Reproduce the material from its start through the line containing "Looking at the screenshot, I should click(421, 249).", with both ends included. Switch "chevron" to "caret" and leave everything else unchanged.

+-------+

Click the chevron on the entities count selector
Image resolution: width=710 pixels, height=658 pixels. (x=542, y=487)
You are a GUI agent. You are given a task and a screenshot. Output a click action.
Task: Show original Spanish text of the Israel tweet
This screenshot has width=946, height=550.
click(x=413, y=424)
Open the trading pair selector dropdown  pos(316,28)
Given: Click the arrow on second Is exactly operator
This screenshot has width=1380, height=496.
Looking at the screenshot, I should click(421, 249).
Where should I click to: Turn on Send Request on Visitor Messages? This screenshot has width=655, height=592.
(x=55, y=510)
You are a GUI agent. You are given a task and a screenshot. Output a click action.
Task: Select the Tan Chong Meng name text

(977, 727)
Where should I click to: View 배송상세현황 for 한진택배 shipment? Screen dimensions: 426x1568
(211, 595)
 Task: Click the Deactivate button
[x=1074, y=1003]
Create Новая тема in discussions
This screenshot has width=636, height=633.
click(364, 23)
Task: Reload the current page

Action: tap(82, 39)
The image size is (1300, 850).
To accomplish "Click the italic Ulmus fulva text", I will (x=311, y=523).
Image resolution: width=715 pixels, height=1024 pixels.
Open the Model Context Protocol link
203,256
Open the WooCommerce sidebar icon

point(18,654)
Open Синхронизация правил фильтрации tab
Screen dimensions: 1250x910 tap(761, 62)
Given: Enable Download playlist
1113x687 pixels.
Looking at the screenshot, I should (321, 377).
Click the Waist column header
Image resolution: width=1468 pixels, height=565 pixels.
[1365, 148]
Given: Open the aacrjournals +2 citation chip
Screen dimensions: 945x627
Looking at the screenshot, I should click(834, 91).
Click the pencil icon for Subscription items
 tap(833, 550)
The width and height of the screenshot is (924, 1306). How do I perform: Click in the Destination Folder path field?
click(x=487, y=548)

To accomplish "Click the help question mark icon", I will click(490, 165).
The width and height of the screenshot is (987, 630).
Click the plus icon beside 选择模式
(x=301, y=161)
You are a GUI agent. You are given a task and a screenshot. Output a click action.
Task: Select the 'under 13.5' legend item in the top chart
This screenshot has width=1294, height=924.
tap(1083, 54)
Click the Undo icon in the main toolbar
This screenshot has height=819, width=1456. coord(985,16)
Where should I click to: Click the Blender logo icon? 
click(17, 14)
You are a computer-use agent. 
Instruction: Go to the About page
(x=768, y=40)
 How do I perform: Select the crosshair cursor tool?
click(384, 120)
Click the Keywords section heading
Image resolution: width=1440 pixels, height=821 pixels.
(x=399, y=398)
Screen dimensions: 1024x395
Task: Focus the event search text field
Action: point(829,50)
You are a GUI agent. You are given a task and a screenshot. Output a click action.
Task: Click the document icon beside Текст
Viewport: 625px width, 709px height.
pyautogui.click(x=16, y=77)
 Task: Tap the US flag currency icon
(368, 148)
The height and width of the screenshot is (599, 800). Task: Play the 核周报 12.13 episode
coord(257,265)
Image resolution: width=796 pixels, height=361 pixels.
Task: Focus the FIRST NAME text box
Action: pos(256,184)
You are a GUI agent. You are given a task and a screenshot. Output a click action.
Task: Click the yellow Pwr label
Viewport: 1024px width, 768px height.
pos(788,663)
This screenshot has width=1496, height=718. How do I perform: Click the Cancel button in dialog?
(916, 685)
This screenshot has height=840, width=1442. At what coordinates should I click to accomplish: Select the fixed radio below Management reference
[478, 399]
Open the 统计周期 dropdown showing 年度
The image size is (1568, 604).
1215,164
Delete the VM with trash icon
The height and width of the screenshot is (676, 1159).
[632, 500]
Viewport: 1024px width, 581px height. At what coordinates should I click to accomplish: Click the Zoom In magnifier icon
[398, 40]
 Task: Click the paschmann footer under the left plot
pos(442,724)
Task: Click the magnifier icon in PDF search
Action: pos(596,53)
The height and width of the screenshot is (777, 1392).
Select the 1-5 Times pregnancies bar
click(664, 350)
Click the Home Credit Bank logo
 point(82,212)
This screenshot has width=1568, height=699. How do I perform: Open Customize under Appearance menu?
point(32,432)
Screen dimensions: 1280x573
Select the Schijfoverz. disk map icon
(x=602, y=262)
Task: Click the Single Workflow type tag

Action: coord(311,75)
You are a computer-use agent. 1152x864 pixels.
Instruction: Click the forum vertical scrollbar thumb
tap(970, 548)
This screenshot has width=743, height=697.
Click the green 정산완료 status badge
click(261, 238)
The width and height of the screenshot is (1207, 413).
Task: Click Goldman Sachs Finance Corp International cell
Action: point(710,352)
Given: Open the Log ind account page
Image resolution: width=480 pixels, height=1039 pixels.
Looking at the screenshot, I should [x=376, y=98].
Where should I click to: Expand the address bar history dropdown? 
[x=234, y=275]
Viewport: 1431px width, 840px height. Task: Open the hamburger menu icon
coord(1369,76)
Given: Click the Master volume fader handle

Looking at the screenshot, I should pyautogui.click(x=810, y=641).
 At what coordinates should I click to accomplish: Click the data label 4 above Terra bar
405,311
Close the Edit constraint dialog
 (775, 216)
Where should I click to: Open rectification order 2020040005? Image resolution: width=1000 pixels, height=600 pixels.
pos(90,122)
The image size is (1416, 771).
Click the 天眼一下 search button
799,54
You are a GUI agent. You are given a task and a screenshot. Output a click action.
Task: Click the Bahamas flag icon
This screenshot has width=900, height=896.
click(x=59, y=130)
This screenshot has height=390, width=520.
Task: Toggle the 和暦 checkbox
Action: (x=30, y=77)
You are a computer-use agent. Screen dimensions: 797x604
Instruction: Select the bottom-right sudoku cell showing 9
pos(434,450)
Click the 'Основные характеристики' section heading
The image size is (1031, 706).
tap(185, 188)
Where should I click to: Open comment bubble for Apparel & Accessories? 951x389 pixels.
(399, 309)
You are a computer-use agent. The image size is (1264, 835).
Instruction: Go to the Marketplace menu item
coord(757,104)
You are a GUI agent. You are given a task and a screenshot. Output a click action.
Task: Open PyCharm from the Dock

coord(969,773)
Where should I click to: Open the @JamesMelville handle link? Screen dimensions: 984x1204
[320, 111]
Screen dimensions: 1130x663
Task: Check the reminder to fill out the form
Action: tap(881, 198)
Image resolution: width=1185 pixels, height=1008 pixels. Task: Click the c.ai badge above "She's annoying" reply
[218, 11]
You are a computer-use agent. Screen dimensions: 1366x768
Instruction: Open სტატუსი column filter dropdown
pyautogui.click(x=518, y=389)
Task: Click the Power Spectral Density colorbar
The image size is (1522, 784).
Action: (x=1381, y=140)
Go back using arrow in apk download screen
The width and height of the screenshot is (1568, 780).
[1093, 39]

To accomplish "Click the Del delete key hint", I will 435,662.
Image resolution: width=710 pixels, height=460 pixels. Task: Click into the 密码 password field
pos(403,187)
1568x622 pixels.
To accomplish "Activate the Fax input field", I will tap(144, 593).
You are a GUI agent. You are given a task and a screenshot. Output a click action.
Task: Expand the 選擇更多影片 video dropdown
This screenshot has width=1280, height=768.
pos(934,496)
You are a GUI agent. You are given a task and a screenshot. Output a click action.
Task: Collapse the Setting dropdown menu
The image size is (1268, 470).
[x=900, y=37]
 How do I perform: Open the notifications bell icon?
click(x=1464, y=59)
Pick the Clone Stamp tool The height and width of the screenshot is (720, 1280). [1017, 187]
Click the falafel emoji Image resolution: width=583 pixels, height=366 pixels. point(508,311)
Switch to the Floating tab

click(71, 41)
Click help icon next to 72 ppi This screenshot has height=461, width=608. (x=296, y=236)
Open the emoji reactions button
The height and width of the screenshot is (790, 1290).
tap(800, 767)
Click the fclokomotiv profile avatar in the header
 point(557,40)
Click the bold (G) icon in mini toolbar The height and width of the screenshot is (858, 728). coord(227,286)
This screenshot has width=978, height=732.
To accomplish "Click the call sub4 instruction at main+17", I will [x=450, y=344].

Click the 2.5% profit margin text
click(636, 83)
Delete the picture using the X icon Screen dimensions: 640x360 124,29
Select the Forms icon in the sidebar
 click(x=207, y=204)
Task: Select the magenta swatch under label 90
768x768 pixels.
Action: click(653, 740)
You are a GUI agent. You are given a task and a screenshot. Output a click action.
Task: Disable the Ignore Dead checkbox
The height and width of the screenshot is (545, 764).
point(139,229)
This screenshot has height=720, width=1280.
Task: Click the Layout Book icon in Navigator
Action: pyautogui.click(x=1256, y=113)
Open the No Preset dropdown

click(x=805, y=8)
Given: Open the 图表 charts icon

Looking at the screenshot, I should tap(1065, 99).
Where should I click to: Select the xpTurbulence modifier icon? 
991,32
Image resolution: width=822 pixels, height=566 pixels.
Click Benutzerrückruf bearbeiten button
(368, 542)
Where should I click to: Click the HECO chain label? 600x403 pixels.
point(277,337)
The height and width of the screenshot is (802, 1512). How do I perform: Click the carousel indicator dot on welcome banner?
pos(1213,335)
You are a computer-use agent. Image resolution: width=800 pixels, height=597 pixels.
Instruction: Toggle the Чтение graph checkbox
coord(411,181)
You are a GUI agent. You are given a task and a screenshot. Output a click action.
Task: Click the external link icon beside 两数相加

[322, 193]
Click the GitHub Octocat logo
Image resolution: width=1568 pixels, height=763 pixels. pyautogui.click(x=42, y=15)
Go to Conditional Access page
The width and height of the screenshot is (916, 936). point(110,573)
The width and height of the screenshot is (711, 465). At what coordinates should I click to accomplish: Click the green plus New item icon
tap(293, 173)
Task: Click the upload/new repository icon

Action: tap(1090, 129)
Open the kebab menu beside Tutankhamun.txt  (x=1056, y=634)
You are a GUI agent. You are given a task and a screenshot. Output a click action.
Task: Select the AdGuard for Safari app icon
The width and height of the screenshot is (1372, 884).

+-------+

**Result of this task**
Click the caret on the entities count selector
Image resolution: width=710 pixels, height=658 pixels. (x=542, y=487)
You are a GUI agent. You are given a task and a screenshot. Output a click action.
Task: Show original Spanish text of the Israel tweet
This screenshot has width=946, height=550.
click(x=413, y=424)
Open the trading pair selector dropdown  pos(316,28)
Given: Click the arrow on second Is exactly operator
This screenshot has width=1380, height=496.
Looking at the screenshot, I should click(421, 249).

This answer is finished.